Esprit «marché de village»
Certes, avec ces filières courtes, l’approvisionnement n’est pas toujours régulier, car il dépend de la saisonnalité de certaines productions et de la taille des exploitations. Mais contrairement à ce qu’on pourrait penser, cela ne pose pas de problème à la grande surface, qui reproduit en quelque sorte l’esprit «marché» sur la place du village. Ainsi, l’éleveur boitais Goumard, qui fournit du lait frais, n’a pu approvisionner les rayons en début d’année. «Certains clients ne voulaient que le lait de Monsieur Goumard, rigole la directrice. Or, en début d’année, les mères allaitent les veaux. Il n’y a donc pas eu de lait pendant trois semaines.» Pour les fruits et légumes, la faible densité de maraîchers sur l’île empêche également un approvisionnement constant des étals. «Les maraîchers ont peur des volumes. Mais on peut très bien avoir des légumes à 9h au rayon frais et être en rupture de stock deux heures plus tard. Ce n’est pas forcément un problème.» Pour une grande surface, cette «modulation» des rayons «producteurs locaux» est indolore, dans la mesure où des produits non locaux prennent le relais… Pour d’autres, comme ce producteur de fraises de Sainte-Marie, cette souplesse de fonctionnement offre une opportunité intéressante. «Lors des périodes de surcroît de production, il devait jeter ses fraises. Maintenant, il nous les amène», assure Valérie Verdy.

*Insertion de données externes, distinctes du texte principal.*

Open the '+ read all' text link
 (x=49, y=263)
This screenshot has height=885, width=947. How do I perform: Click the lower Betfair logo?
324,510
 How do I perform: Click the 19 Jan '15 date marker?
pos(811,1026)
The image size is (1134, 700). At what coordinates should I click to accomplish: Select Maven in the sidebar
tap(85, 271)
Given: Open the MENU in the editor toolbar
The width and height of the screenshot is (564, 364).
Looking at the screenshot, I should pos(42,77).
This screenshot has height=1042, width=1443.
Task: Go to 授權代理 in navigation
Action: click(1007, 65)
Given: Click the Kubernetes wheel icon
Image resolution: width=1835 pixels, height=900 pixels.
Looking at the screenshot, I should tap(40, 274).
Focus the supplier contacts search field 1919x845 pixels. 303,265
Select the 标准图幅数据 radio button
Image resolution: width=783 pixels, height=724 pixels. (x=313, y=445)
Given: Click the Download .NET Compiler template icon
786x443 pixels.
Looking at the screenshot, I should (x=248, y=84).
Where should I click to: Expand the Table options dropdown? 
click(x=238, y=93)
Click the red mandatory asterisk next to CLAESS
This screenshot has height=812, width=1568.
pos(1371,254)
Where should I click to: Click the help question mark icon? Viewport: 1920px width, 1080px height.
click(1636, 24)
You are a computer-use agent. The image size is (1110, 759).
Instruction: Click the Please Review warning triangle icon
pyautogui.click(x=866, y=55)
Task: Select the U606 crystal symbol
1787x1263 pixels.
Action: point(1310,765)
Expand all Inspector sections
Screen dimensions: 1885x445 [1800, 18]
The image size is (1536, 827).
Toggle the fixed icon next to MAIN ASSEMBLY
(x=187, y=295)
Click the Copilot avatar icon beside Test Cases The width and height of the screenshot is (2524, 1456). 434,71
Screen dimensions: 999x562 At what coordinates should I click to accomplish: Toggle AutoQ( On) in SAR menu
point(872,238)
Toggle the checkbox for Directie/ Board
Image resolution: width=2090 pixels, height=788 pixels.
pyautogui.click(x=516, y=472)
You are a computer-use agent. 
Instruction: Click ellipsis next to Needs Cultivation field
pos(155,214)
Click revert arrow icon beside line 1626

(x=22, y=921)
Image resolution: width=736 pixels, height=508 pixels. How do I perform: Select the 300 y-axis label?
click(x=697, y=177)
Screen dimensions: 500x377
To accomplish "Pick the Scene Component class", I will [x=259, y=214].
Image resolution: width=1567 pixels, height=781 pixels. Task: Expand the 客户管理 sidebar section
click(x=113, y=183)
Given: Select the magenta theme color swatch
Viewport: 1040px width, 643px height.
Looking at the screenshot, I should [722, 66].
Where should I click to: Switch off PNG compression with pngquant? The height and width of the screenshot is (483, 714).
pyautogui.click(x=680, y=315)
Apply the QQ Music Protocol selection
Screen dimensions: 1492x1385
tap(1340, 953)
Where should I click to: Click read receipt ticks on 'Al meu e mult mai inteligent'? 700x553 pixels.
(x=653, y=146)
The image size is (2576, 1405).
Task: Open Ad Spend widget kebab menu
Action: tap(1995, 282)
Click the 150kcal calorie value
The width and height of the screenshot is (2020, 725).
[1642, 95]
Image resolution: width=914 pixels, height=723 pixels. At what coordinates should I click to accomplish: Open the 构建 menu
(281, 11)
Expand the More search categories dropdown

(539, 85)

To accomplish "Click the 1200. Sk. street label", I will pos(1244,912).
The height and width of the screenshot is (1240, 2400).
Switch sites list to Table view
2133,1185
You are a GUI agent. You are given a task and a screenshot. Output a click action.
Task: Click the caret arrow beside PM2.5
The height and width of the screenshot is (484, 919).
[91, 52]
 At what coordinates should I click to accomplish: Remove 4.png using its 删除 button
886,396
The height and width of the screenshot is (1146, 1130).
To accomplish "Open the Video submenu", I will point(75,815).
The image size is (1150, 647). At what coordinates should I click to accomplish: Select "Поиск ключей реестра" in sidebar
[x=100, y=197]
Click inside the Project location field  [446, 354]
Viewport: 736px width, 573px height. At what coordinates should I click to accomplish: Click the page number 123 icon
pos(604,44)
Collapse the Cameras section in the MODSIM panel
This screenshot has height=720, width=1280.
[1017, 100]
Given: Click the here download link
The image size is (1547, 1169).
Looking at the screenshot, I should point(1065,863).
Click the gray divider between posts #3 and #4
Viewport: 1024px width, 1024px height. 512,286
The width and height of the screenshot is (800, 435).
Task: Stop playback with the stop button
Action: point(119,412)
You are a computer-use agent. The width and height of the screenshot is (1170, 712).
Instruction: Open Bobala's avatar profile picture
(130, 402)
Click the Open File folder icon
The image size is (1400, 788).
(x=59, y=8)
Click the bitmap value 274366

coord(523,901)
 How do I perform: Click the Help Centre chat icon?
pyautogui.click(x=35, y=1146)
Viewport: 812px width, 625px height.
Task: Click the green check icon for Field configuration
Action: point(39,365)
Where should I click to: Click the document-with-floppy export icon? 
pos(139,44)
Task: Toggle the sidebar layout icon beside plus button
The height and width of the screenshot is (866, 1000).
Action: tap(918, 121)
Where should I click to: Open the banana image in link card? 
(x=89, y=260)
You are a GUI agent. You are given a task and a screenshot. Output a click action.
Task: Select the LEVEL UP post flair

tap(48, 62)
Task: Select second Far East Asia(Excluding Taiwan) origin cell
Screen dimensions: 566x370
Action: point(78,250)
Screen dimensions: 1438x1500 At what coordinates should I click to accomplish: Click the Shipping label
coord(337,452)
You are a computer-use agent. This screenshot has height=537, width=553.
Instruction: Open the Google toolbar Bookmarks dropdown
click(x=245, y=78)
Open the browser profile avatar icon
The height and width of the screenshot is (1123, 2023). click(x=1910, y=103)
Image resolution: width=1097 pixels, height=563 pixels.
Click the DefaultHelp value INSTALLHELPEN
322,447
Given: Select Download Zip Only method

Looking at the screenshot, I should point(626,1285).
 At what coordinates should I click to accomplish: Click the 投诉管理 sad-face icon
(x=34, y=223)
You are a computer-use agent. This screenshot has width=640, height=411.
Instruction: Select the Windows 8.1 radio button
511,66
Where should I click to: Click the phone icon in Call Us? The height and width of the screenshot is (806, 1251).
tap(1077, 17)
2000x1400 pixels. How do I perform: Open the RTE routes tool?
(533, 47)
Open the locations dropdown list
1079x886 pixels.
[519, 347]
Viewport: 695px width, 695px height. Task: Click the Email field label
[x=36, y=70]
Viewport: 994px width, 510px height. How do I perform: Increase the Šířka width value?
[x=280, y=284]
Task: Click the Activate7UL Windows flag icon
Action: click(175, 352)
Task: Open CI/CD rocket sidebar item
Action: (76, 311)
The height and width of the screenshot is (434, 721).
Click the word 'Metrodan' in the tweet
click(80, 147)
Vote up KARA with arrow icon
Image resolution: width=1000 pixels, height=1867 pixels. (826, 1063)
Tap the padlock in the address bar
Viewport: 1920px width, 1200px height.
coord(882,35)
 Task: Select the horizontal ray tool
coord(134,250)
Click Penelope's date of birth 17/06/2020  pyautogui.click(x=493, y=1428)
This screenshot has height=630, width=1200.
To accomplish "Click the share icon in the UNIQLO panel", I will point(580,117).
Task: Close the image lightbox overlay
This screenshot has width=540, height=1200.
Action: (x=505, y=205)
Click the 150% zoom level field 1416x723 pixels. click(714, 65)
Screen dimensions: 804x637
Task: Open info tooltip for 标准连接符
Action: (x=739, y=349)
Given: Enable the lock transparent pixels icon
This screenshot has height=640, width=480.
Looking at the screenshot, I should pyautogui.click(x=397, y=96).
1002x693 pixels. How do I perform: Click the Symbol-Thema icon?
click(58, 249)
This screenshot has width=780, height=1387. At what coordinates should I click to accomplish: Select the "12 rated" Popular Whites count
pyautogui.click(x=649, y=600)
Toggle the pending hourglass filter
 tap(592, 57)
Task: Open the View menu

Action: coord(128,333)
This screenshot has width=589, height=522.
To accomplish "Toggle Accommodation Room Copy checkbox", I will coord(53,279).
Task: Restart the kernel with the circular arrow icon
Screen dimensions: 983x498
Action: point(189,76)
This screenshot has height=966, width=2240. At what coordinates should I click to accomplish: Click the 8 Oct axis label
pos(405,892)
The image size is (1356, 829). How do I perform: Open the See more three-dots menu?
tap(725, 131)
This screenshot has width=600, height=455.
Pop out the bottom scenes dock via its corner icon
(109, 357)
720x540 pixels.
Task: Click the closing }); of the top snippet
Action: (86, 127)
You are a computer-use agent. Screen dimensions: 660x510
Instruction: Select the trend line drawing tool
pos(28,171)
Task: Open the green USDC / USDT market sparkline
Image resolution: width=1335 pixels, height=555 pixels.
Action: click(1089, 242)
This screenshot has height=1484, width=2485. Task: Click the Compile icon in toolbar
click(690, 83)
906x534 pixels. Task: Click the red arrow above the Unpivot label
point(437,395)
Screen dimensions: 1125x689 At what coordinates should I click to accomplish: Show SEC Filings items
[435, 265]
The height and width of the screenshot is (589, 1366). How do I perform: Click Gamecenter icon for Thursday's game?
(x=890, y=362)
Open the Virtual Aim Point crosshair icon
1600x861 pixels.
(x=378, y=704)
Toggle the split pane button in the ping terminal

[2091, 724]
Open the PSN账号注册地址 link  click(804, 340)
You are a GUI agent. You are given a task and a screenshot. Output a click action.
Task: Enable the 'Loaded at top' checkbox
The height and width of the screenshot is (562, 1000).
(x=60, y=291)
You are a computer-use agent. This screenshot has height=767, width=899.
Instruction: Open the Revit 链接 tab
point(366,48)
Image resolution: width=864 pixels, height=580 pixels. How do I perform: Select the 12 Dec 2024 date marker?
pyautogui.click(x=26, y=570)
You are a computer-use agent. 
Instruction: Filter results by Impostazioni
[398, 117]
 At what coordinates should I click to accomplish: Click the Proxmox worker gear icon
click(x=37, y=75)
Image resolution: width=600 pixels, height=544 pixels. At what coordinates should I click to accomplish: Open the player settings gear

Par contre, il n’y a pas de producteur de viande sur l’île, d’où le recours à un producteur de Marans, qui produit 17 000 têtes de bétail par an. «Et nous avons signé un contrat avec un abattoir de Surgères pour que l’abattage soit aussi local et que la découpe respecte un cahier des charges très précis.» Idem pour le poisson et les moules : il n’y a pas, paradoxalement, de telles filières sur Ré, d’où un approvisionnement à Charron pour les moules et à la criée de La Rochelle pour le poisson.
Bien-sûr, il faudrait être naïf pour ne pas voir la stratégie de communication derrière tout cela. D’ailleurs, cette opération est une déclinaison locale de la stratégie des «alliances locales» initiée par Michel-Edouard Leclerc. C’est donc bon pour l’image de Leclerc, mais c’est surtout bon pour son chiffre d’affaires. «Le poids des productions locales dans notre chiffre d’affaires est de 7,2%, ce qui est au-dessus de la moyenne des autres grandes surfaces qui tournent à 1 ou 2%.» La cave coopérative du Bois-Plage est le premier partenaire local du Centre Leclerc, avec, entre autres, 45 600 bouteilles de pineau écoulées chaque année. Les Confitures du Clocher produisent aussi beaucoup, avec 12 800 pots par an. Avec 1,2 million de clients qui franchissent les portes de Leclerc chaque année, c’est, au-delà des volumes de vente, une bonne façon de faire connaître leurs produits pour les producteurs. «On va contribuer au développement de leur chiffre d’affaires et aussi au nôtre. C’est du gagnant-gagnant», conclut la directrice. A travers cette démarche, Leclerc souhaite ouvrir ses portes à d’autres producteurs.